Enrollment in a Medicare Advantage (Part C) plan transfers the responsibility for Part A and Part B services to a private insurer. To be eligible, a beneficiary must first be enrolled in both Medicare Part A and Part B. Even after enrolling in a Part C plan, the beneficiary must continue paying the monthly Part B premium, which is set by the federal government and may be higher based on income.
Private plans must provide coverage for all medically necessary services covered by Original Medicare. The only exception is hospice care, which remains covered directly by Part A. Advantage plans often bundle prescription drug coverage (Part D) into a single plan. Unlike Original Medicare, the private plan establishes its own rules for provider networks, referrals, and out-of-pocket costs.
Medicare Advantage plans are categorized by their provider network rules and care access requirements.

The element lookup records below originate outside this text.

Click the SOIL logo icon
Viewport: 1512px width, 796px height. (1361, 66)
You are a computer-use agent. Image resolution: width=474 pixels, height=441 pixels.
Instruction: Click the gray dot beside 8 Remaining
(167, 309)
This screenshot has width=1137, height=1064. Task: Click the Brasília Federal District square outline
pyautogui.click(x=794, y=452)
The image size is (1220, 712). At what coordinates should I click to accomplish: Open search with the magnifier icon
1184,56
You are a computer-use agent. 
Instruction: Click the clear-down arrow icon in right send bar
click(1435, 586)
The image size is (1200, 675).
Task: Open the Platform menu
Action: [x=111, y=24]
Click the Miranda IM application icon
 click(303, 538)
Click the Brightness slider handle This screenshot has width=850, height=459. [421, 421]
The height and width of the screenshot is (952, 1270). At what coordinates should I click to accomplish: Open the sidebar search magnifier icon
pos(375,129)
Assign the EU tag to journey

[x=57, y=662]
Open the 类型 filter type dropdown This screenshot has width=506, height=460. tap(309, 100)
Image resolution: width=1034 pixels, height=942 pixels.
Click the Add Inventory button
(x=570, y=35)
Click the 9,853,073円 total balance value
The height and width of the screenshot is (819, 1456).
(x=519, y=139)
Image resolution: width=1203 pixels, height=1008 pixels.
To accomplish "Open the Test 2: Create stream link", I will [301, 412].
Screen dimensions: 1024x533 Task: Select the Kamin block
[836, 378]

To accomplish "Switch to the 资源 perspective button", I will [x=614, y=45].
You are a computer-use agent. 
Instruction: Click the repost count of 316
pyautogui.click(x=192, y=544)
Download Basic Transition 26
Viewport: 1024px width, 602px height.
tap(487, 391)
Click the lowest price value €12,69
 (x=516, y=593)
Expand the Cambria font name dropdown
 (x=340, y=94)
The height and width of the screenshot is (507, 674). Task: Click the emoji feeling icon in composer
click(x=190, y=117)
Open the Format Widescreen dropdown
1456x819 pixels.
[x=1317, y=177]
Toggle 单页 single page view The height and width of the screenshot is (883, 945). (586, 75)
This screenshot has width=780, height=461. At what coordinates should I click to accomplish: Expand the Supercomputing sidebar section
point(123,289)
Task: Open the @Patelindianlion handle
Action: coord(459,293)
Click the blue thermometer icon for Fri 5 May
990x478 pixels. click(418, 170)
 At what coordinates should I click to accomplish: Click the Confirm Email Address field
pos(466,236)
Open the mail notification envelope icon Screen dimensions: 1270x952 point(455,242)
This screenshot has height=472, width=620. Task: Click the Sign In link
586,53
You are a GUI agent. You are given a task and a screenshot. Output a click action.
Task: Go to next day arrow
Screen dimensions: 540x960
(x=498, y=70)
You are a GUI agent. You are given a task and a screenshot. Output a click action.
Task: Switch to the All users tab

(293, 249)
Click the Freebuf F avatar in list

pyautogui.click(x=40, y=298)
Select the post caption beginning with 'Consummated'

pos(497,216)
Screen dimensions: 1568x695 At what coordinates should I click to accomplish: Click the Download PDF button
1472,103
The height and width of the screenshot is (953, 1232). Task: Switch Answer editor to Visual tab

HMO plans generally require beneficiaries to use doctors and hospitals within the plan’s specific network. Most HMOs also require the enrollee to select a primary care physician and obtain a referral before seeing a specialist for covered services.
PPO plans offer greater flexibility, allowing beneficiaries to see doctors both inside and outside the plan’s network. While out-of-network care is permitted, the associated cost-sharing, such as copayments or coinsurance, is usually higher for those services.
Private Fee-for-Service (PFFS) plans determine the payment amounts for doctors and hospitals, as well as the beneficiary’s share of the cost. Special Needs Plans (SNPs) restrict enrollment to individuals with specific characteristics or diseases, such as those who are dual-eligible for Medicare and Medicaid.
The financial structure involves several costs in addition to the Part B premium. While many plans charge an additional monthly premium, a significant number of plans offer a $0 premium option. Enrollees incur out-of-pocket costs, including annual deductibles and copayments or coinsurance for specific services. These plan-specific costs replace the standard cost-sharing structure of Original Medicare.
A key protection absent in Original Medicare is the Maximum Out-of-Pocket (MOOP) limit. This limit caps the total annual amount a beneficiary must spend on covered Part A and Part B services from in-network providers. The federal government sets this maximum cap, although individual plans may set lower limits. Once the MOOP is reached, the plan pays 100% of the costs for covered services for the remainder of the calendar year. Most Advantage plans bundle in extra benefits not covered by Original Medicare, such as routine vision, dental, and hearing services.
Eligibility requires that an individual resides within the plan’s service area. Enrollment is restricted to specific periods throughout the year.
The Initial Enrollment Period (IEP) is the first window for newly eligible individuals. It typically spans seven months, starting three months before the month they turn 65 and ending three months after.
The Annual Enrollment Period (AEP) is the most common time for current beneficiaries to make changes. The AEP runs annually from October 15 through December 7, with changes becoming effective on January 1 of the following year.
A beneficiary may also qualify for a Special Enrollment Period (SEP) due to a qualifying life event, such as moving to a new area or losing other credible coverage.